A jeśli chodzi o te rzeczy, które mogą być przydatne tylko w czasie kryzysu, jak np. generator prądu? Sugerowałby pan, żeby się zaopatrzyć w nie już teraz?
Jeśli chodzi akurat o prąd, to wiemy, że jest to ten element, który jest w tej chwili kluczowy. Bez prądu nie ma łączności, nie ma światła, nie ma możliwości naładowania telefonów. Czy to będzie generator, czy to będą jakieś power-banki, czy fotowoltaika, domowy bank energii, to jest sprawa wtórna. Więc tutaj nawet nie chodzi o to, żeby skupić się na jakimś konkretnym rozwiązaniu. Chodzi o to, żeby móc w razie czego naładować telefon. Mogę to tego użyć generatora, ale mogę włączyć silnik samochodu, byle tylko bak był zatankowany.

Z tym tankowaniem to też to jest kwestia dyskusyjna, no bo trudno cały czas mieć zatankowany samochód, jeśli się z niego korzysta.
To kwestia jak się go używa. Dobrą praktyką jest niedojeżdżanie do rezerwy czy do zera, tylko tankowanie w momencie kiedy widzę, że zostało pół baku.
A co z plecakiem ewakuacyjnym? Słyszałem rozmowę z generałem Polko, byłym szefem Gromu, który mówił, że on takiego plecaka nie ma i uważa, że w obecnej sytuacji na jego pakowanie jest za wcześnie. Trzeba natomiast widzieć co mamy tam włożyć w odpowiednim momencie i gdzie te rzeczy w naszym mieszkaniu są.

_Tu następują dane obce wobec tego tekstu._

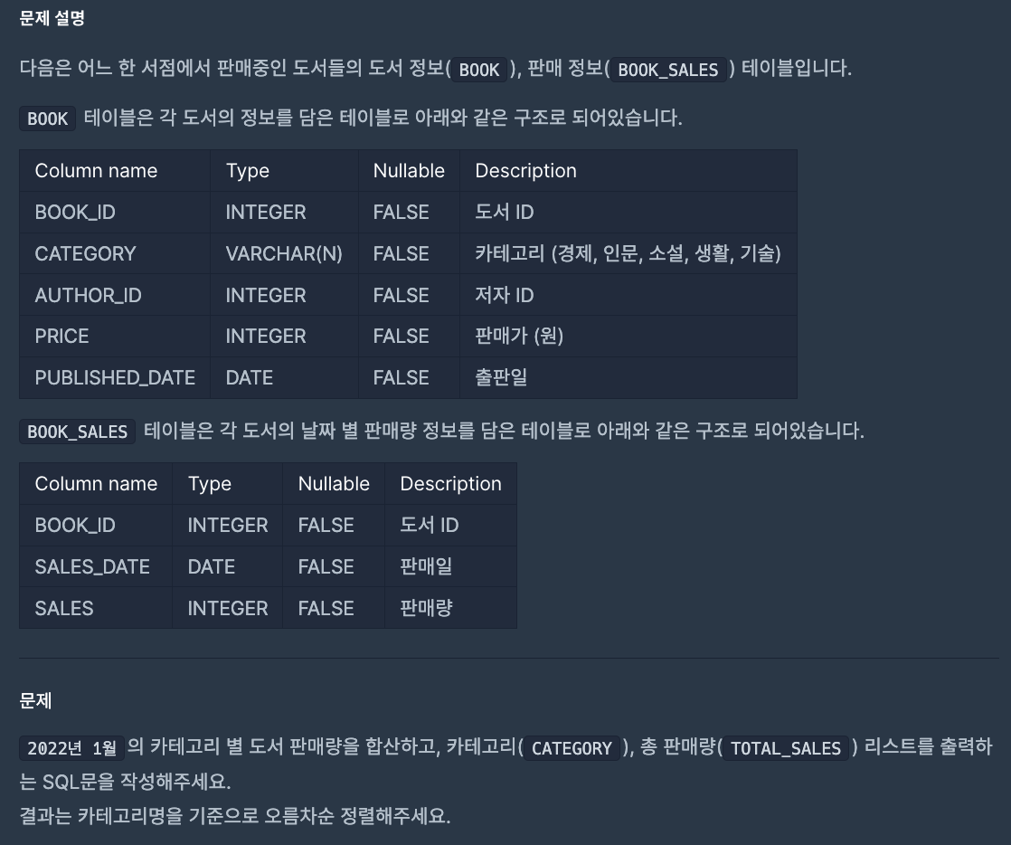Image resolution: width=1011 pixels, height=845 pixels.
Task: Click the Description header of BOOK_SALES table
Action: pos(450,484)
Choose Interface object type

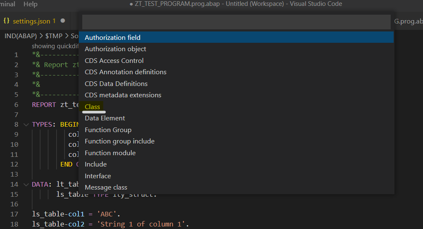point(98,176)
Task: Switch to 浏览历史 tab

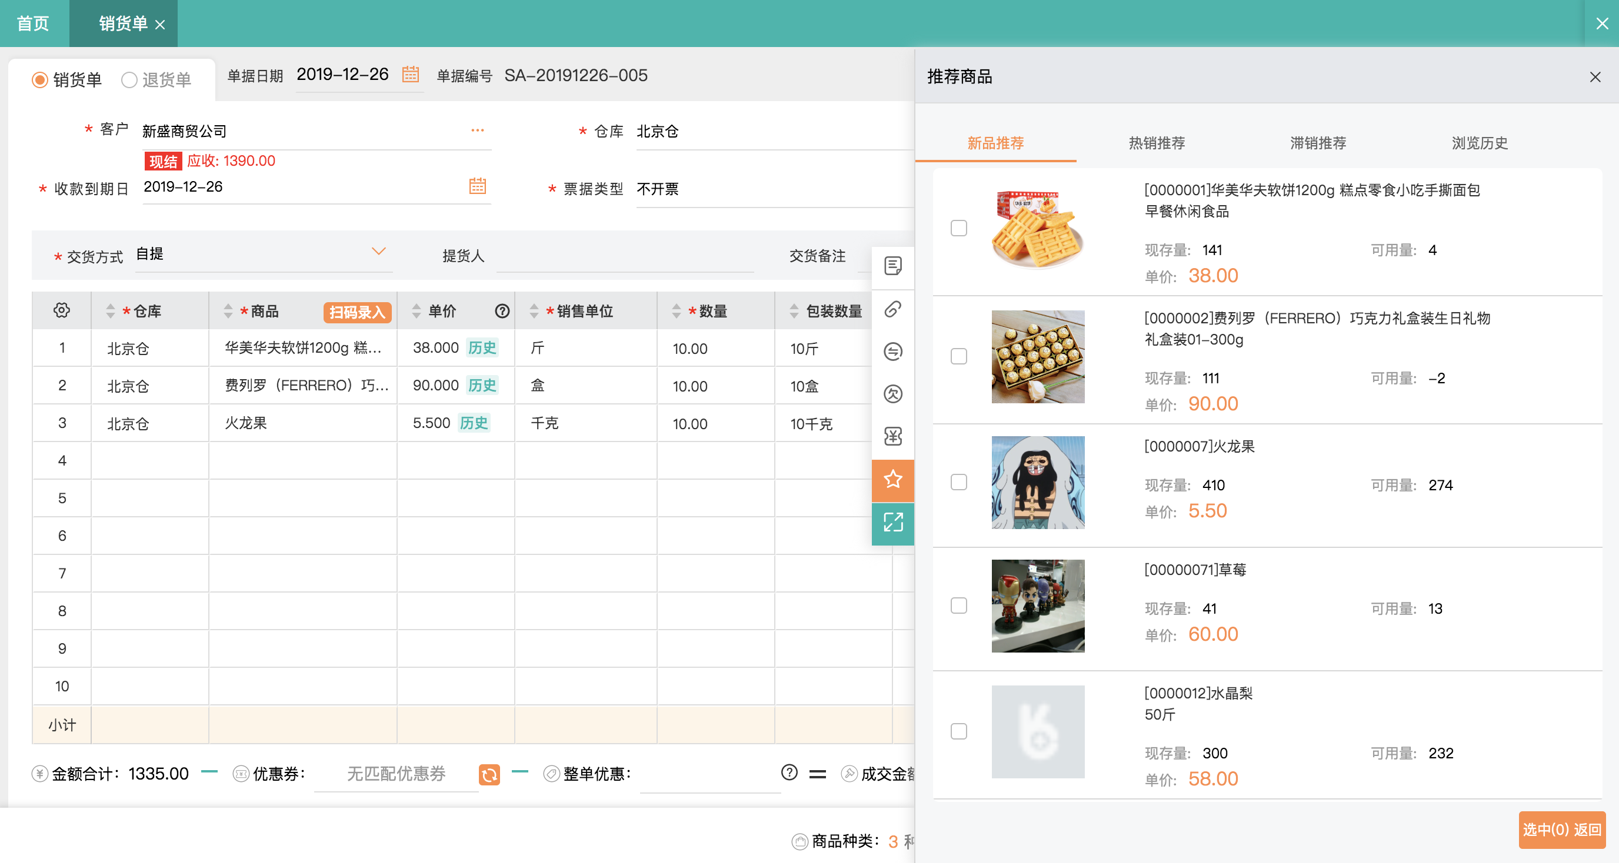Action: [x=1479, y=143]
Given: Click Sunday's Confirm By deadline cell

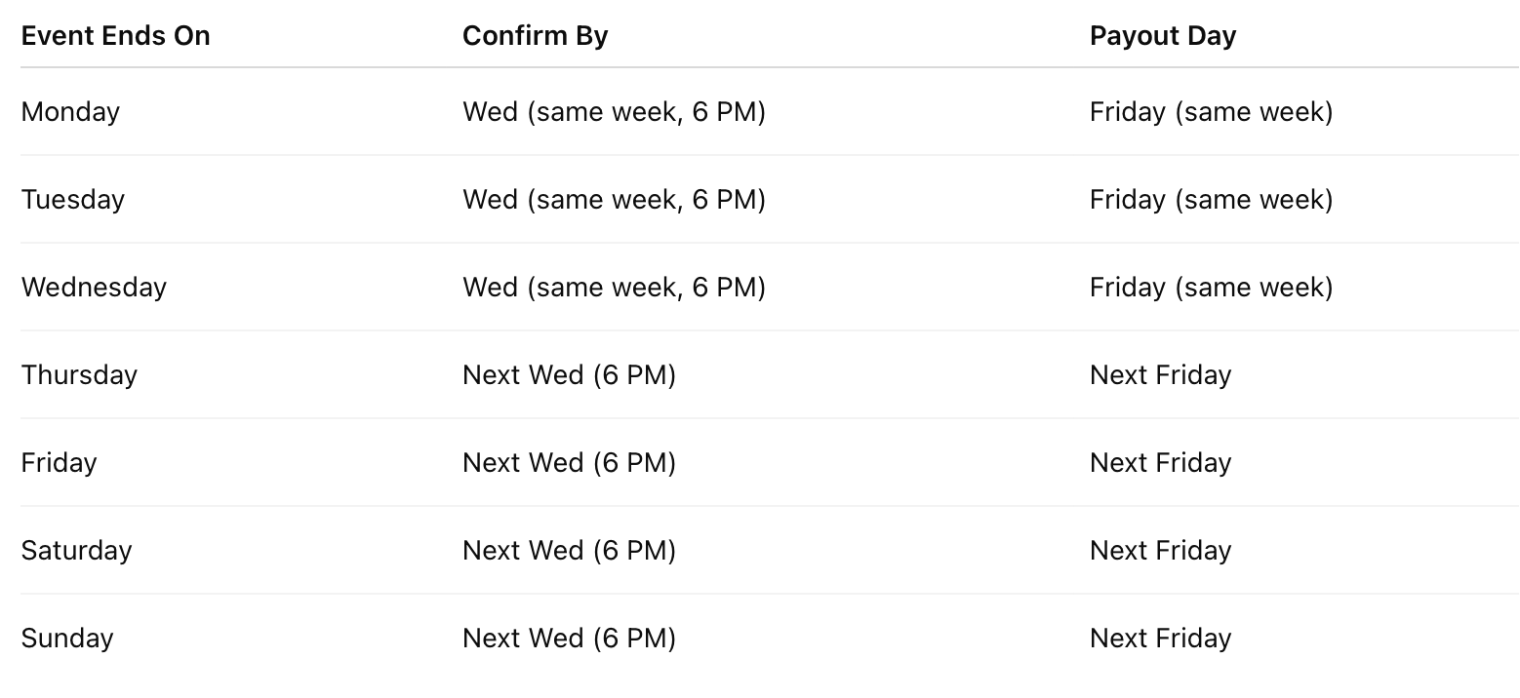Looking at the screenshot, I should pos(569,639).
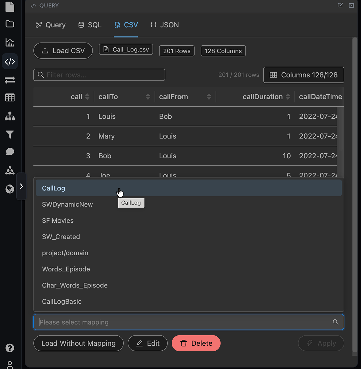Switch to the JSON tab

coord(164,25)
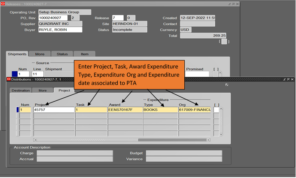Click the Expenditure Org field 617009-FINANCIAL
Image resolution: width=296 pixels, height=178 pixels.
coord(194,110)

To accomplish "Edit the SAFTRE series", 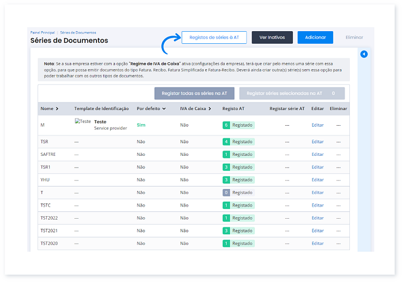I will point(318,154).
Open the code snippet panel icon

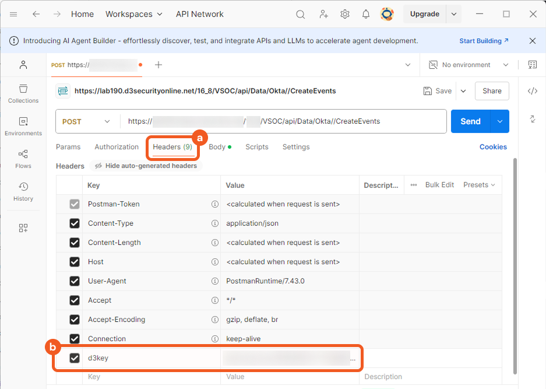[532, 91]
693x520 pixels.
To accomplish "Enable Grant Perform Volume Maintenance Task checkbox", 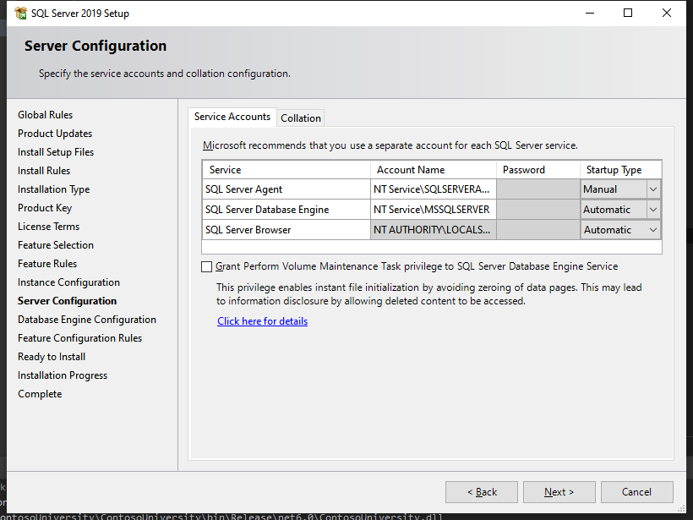I will coord(207,266).
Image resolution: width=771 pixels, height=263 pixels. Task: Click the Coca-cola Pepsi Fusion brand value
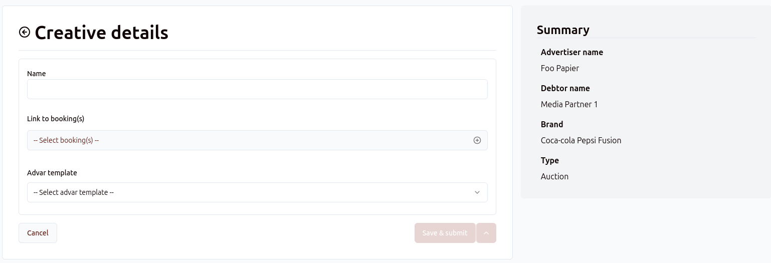click(x=581, y=140)
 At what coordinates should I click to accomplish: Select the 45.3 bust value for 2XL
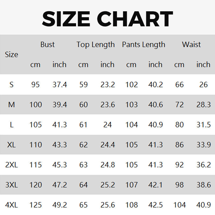click(59, 165)
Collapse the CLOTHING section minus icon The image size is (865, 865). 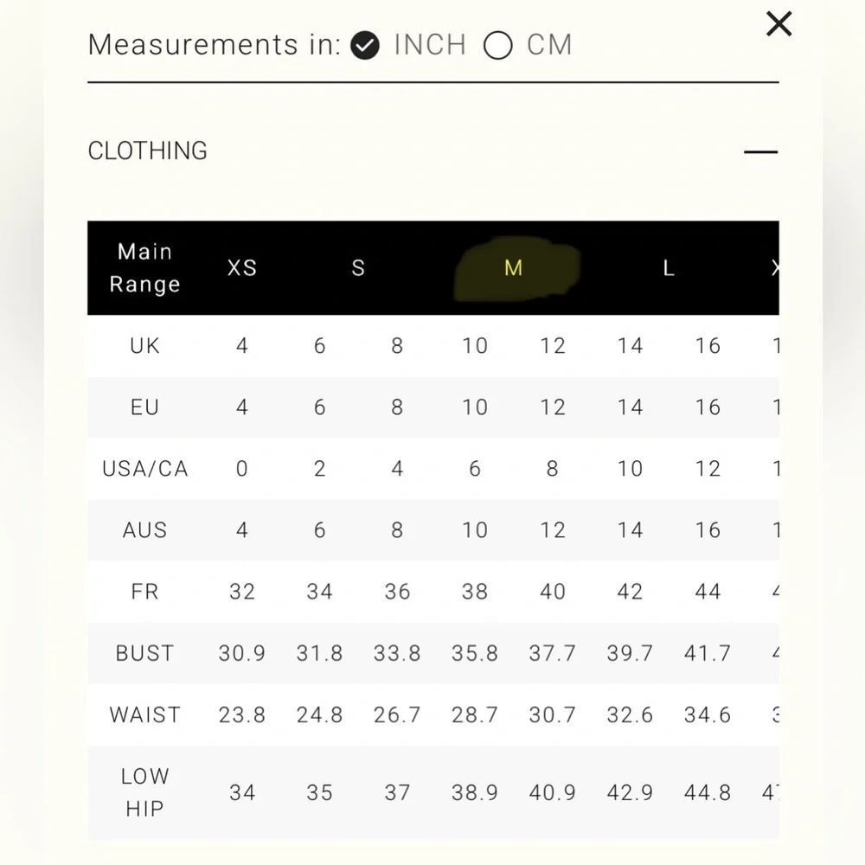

Posiadanie plecaka to nie jest tylko rzecz fizyczna, to jest też gotowość do ewakuacji. Pewien symbol tego, że jestem do tego gotowy. Przyjrzyjmy się ostatniej powodzi i temu, co ludzie brali za sobą. Czy byli przygotowani? Widzieliśmy, że tak nie było. Podobnie podczas tego niedawnego dużego pożaru kamienicy, bodajże w Poznaniu. A ile razy słyszymy, że gdzieś znaleziono niewybuch i trzeba było szybko ewakuować mieszkańców sąsiednich domów? Więc powodem wcale nie musi być wojna, albo jakiś superkryzys.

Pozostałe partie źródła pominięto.